### INPUT FOR THIS TASK

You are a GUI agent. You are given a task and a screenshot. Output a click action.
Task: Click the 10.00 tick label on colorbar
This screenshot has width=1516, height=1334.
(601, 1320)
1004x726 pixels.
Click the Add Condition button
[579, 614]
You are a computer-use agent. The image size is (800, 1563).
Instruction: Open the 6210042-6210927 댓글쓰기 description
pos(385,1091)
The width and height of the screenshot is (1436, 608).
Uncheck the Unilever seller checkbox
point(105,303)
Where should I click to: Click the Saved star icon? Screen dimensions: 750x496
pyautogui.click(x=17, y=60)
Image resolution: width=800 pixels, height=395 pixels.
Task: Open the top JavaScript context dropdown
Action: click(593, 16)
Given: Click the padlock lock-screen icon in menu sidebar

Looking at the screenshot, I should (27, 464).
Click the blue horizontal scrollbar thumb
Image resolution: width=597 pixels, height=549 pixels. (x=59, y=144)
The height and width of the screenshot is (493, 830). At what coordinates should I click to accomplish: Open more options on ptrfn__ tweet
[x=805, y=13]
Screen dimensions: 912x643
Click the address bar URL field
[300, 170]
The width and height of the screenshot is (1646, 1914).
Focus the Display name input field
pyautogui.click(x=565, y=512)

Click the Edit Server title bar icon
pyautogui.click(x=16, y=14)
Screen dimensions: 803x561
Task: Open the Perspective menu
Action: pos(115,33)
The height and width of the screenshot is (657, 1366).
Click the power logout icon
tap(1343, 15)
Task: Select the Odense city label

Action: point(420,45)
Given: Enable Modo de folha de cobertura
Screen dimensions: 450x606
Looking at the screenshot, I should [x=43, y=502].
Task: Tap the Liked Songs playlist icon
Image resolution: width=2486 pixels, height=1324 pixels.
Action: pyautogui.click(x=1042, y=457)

### PROBLEM DESCRIPTION
Please write out, exactly as they appear, the lines from the line containing "Click the Edit Server title bar icon" through the last line of the records above, both included.

### SOLUTION FOR THIS TASK
Click the Edit Server title bar icon
pyautogui.click(x=16, y=14)
Screen dimensions: 803x561
Task: Open the Perspective menu
Action: pos(115,33)
The height and width of the screenshot is (657, 1366).
Click the power logout icon
tap(1343, 15)
Task: Select the Odense city label

Action: point(420,45)
Given: Enable Modo de folha de cobertura
Screen dimensions: 450x606
Looking at the screenshot, I should [x=43, y=502].
Task: Tap the Liked Songs playlist icon
Image resolution: width=2486 pixels, height=1324 pixels.
Action: pyautogui.click(x=1042, y=457)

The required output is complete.